PROBLEM DESCRIPTION: For the entries below, the result should be an exact transcription of the lines from the one with "Task: Switch to the Recipients tab" up to and including the one with "Open the LASK", and only those.

Stored records
☆ ☆ ☆ ☆ ☆ ☆ ☆

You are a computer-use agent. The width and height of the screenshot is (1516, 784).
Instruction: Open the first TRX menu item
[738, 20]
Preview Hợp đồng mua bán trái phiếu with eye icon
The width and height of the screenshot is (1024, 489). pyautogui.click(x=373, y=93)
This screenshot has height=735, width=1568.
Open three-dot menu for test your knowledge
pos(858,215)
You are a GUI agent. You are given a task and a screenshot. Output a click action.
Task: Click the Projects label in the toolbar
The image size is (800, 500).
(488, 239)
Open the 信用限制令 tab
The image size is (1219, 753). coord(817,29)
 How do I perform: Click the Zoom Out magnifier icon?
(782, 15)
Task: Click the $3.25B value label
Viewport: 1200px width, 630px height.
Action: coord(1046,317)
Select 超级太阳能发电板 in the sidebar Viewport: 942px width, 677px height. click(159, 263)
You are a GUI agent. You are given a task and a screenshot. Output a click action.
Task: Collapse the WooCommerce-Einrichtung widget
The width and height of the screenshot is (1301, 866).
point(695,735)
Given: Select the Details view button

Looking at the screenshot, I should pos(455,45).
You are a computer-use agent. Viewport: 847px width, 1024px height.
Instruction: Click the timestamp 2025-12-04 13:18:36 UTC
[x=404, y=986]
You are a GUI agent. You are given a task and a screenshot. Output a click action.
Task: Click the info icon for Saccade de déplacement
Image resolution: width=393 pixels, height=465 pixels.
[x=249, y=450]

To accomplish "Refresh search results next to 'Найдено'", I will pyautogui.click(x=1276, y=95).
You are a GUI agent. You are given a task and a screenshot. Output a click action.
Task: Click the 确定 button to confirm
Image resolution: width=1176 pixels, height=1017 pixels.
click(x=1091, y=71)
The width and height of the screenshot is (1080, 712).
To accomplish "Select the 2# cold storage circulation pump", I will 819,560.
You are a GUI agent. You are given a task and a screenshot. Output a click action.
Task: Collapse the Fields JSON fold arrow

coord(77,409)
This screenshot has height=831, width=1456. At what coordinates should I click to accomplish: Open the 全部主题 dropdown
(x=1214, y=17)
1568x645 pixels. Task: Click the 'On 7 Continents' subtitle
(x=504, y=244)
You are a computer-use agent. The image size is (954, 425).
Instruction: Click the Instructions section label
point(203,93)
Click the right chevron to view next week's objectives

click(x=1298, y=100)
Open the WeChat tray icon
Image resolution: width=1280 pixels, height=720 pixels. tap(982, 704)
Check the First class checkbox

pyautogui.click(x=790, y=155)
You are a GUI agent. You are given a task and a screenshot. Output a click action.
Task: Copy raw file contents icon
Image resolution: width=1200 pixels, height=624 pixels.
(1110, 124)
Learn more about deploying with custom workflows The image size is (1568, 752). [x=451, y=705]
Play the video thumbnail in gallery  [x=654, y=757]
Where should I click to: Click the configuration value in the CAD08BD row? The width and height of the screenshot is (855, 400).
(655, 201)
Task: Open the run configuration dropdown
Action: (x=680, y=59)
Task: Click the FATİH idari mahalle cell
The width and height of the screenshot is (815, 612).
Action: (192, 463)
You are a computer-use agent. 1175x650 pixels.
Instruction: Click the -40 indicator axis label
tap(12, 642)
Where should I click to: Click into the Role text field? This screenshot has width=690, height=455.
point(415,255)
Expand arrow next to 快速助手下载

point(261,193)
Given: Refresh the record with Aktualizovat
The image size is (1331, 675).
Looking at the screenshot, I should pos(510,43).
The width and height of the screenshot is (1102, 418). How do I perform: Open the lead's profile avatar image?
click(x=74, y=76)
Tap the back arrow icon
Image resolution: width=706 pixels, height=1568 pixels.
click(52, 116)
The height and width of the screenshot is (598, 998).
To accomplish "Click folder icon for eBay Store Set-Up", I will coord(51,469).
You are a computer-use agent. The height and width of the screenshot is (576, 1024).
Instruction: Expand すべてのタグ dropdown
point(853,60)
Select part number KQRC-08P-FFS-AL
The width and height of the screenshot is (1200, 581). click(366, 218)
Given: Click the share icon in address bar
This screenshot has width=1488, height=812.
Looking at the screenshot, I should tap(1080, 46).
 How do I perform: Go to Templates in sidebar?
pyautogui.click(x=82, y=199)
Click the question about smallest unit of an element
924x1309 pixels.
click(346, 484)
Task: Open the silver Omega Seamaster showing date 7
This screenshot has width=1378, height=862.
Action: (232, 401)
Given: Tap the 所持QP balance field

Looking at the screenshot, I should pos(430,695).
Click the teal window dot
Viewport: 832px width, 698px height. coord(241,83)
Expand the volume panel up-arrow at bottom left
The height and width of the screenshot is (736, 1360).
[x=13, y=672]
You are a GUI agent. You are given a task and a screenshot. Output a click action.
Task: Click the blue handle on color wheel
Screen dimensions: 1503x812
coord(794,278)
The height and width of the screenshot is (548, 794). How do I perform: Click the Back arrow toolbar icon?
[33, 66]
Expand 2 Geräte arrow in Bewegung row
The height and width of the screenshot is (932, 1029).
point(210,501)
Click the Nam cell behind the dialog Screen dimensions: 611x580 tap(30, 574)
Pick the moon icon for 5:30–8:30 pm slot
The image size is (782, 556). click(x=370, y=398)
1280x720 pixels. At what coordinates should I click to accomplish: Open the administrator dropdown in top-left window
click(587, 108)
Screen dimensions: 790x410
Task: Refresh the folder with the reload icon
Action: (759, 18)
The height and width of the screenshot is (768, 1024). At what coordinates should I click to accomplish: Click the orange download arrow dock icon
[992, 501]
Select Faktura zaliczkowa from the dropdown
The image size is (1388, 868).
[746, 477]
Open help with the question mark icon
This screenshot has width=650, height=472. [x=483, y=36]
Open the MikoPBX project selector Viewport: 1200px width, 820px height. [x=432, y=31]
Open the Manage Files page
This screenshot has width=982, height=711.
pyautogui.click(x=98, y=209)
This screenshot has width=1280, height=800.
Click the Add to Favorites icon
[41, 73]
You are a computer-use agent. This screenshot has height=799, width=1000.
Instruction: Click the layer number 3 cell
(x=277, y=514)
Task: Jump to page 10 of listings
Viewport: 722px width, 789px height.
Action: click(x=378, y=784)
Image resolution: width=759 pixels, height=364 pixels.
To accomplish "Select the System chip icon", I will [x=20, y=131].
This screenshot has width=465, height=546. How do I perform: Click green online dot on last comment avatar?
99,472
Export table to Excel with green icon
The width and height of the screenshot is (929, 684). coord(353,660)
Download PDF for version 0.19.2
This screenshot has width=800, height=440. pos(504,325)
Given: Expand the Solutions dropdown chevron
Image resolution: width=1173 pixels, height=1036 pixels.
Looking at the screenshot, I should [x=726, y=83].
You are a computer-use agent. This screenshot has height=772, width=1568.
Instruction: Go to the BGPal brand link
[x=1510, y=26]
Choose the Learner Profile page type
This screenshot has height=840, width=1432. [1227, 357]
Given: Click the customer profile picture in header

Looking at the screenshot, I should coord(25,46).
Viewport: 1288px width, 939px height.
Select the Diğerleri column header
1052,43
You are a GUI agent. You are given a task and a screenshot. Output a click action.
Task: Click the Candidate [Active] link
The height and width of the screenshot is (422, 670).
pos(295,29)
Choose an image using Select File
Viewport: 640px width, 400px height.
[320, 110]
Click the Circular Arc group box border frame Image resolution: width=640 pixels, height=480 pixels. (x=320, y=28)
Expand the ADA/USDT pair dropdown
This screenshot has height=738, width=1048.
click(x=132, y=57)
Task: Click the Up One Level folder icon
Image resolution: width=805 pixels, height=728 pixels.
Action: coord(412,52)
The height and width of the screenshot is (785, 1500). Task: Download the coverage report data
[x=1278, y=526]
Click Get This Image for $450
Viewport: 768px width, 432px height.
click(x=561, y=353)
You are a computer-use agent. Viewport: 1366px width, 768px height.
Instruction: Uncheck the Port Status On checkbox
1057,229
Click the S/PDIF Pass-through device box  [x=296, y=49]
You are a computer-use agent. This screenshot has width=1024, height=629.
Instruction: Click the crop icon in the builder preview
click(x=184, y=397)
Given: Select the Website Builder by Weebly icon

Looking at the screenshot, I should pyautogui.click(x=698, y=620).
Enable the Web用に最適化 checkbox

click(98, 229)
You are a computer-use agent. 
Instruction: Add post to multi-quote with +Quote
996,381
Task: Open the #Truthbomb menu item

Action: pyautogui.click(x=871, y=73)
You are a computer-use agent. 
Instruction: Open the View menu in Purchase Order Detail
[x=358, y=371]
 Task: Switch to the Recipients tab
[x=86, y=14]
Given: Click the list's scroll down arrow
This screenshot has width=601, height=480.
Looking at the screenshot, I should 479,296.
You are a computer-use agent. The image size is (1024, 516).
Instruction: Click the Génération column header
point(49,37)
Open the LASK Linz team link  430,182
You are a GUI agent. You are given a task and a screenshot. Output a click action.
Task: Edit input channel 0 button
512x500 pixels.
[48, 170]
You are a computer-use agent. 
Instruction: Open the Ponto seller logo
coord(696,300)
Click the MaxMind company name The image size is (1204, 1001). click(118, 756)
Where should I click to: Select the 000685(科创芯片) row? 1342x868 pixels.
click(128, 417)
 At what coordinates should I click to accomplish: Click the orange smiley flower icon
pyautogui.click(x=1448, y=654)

☆ ☆ ☆ ☆ ☆ ☆ ☆

RESPONSE AREA:
 Task: Switch to the Recipients tab
[x=86, y=14]
Given: Click the list's scroll down arrow
This screenshot has width=601, height=480.
Looking at the screenshot, I should 479,296.
You are a computer-use agent. The image size is (1024, 516).
Instruction: Click the Génération column header
point(49,37)
Open the LASK Linz team link  430,182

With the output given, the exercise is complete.